• _TASK REQUIREMENTS_:
Convert the records into a JSON list of strings, one per line with blank lines dropped, covering only the lines between the one containing "Find the location of a particular element." and the one containing "In order to click on mehanikam.info", inclusive.

====

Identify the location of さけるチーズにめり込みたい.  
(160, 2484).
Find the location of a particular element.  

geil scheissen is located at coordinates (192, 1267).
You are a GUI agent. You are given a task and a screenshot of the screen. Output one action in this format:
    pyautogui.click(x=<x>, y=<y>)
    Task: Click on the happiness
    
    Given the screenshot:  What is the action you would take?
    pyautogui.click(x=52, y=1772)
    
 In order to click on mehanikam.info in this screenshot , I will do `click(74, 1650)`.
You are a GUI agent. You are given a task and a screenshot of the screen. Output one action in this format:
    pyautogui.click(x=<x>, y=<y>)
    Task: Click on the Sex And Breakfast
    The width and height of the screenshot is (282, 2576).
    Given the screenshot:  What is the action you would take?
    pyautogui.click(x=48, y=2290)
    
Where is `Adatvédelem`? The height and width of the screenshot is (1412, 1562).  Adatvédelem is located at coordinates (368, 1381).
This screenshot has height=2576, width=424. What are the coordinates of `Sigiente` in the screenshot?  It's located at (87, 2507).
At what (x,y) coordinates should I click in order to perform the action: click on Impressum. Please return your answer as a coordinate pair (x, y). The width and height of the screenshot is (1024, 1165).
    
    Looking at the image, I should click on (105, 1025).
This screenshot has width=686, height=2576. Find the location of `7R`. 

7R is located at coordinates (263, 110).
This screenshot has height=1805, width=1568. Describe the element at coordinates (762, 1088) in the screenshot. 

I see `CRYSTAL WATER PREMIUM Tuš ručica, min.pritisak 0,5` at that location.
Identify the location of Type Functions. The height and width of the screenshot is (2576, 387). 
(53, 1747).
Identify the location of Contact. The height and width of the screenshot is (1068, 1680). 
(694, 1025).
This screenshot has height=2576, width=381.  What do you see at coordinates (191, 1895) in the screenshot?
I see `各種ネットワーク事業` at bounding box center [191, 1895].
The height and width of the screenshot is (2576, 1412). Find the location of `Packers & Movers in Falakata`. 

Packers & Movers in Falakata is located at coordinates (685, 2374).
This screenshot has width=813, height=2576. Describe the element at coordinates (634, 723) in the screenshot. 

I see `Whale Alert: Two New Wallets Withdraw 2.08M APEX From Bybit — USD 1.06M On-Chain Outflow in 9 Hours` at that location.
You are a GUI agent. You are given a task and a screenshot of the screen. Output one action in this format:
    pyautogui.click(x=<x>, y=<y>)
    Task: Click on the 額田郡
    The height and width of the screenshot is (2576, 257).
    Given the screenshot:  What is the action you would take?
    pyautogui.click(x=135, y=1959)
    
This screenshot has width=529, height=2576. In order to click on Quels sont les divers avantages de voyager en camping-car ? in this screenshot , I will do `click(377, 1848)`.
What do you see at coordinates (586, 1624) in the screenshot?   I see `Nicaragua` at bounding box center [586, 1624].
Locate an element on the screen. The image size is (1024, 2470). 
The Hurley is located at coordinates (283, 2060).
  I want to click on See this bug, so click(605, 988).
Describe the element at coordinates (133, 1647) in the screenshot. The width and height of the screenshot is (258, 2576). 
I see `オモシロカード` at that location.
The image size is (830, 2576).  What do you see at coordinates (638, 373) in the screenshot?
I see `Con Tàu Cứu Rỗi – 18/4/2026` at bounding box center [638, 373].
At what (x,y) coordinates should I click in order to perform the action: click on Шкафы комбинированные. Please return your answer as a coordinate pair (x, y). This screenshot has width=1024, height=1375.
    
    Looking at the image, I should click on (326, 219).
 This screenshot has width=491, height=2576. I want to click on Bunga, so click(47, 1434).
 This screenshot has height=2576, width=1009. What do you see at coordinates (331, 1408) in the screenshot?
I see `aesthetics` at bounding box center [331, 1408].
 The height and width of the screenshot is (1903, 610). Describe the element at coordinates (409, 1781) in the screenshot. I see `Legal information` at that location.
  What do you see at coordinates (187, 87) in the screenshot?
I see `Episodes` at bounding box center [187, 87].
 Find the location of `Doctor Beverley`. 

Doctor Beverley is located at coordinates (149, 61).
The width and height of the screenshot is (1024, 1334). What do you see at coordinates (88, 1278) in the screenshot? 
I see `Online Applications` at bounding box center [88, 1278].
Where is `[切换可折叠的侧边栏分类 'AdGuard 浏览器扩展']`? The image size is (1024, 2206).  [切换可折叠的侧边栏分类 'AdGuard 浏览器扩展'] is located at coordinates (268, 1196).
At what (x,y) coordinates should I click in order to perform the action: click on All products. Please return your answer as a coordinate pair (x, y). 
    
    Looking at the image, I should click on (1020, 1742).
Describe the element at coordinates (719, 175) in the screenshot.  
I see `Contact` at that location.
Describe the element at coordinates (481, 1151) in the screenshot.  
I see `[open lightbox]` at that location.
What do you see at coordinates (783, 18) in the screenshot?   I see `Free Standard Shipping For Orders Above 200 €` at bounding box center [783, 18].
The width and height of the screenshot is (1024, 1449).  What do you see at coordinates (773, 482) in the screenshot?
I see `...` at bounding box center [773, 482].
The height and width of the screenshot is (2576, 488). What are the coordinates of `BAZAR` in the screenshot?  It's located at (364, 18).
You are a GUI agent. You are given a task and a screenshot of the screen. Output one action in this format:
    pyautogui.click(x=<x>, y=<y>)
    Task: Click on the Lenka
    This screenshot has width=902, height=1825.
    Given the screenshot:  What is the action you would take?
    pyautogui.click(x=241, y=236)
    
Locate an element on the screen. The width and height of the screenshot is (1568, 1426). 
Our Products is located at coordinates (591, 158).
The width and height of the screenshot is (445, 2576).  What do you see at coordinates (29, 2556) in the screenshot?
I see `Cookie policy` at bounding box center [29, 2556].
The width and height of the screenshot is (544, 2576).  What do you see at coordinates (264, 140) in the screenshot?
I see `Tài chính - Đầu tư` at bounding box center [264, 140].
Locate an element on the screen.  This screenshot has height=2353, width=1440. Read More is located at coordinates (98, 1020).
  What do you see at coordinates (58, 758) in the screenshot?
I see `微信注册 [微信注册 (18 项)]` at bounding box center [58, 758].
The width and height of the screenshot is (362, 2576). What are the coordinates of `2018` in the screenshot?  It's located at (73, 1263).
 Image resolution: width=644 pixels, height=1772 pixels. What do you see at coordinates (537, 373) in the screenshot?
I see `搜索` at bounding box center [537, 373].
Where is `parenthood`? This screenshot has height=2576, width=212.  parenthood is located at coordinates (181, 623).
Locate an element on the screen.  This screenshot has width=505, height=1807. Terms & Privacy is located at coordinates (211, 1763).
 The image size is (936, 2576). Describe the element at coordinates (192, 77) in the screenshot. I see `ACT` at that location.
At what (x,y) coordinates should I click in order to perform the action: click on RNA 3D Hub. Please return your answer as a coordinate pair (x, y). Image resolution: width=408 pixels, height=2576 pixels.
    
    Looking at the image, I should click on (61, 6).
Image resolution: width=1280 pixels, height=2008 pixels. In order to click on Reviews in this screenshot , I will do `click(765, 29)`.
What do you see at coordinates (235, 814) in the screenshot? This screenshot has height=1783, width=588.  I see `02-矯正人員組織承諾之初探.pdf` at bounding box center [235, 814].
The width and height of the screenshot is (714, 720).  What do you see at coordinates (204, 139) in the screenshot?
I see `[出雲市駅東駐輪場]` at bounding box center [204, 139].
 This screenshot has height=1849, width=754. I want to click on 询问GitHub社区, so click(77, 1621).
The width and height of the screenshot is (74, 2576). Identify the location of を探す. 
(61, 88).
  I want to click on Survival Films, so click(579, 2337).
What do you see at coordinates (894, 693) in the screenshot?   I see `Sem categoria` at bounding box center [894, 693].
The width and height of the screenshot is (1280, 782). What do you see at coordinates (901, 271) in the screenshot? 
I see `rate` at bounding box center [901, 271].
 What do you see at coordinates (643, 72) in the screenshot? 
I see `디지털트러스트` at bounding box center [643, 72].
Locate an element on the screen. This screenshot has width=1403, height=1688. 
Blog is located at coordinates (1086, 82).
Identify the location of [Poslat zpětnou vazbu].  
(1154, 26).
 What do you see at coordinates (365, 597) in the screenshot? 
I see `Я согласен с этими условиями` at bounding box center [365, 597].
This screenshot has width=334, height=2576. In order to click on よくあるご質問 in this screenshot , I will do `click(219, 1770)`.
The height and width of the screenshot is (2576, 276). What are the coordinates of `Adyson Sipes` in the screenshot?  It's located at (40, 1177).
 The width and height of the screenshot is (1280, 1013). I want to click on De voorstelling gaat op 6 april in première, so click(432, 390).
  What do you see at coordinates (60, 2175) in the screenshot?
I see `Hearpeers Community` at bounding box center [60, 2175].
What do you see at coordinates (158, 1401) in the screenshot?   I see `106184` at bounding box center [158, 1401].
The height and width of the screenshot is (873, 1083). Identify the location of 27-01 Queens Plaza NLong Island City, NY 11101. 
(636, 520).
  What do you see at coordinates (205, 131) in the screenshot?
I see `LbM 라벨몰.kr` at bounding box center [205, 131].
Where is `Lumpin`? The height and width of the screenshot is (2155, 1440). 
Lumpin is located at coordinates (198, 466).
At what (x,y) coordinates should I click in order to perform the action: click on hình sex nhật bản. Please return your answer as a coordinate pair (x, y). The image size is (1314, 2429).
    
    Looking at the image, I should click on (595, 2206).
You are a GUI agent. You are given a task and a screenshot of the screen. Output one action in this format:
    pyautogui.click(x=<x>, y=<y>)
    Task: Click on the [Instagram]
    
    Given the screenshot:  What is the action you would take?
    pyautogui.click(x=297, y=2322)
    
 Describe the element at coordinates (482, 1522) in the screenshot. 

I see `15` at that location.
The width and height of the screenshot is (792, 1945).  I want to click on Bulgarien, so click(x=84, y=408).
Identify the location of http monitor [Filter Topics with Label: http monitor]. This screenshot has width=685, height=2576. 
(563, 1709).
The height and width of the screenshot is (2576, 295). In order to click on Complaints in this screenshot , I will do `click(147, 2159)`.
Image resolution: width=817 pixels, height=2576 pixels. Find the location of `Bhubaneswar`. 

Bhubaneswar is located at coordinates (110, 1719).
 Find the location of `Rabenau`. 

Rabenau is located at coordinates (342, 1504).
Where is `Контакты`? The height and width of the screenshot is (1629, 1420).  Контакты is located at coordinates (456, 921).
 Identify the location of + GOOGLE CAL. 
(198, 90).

====

• _REPLY TO THE TASK_:
[
  "Find the location of a particular element.  ",
  "geil scheissen is located at coordinates (192, 1267).",
  "You are a GUI agent. You are given a task and a screenshot of the screen. Output one action in this format:",
  "    pyautogui.click(x=<x>, y=<y>)",
  "    Task: Click on the happiness",
  "    Given the screenshot:  What is the action you would take?",
  "    pyautogui.click(x=52, y=1772)",
  " In order to click on mehanikam.info in this screenshot , I will do `click(74, 1650)`."
]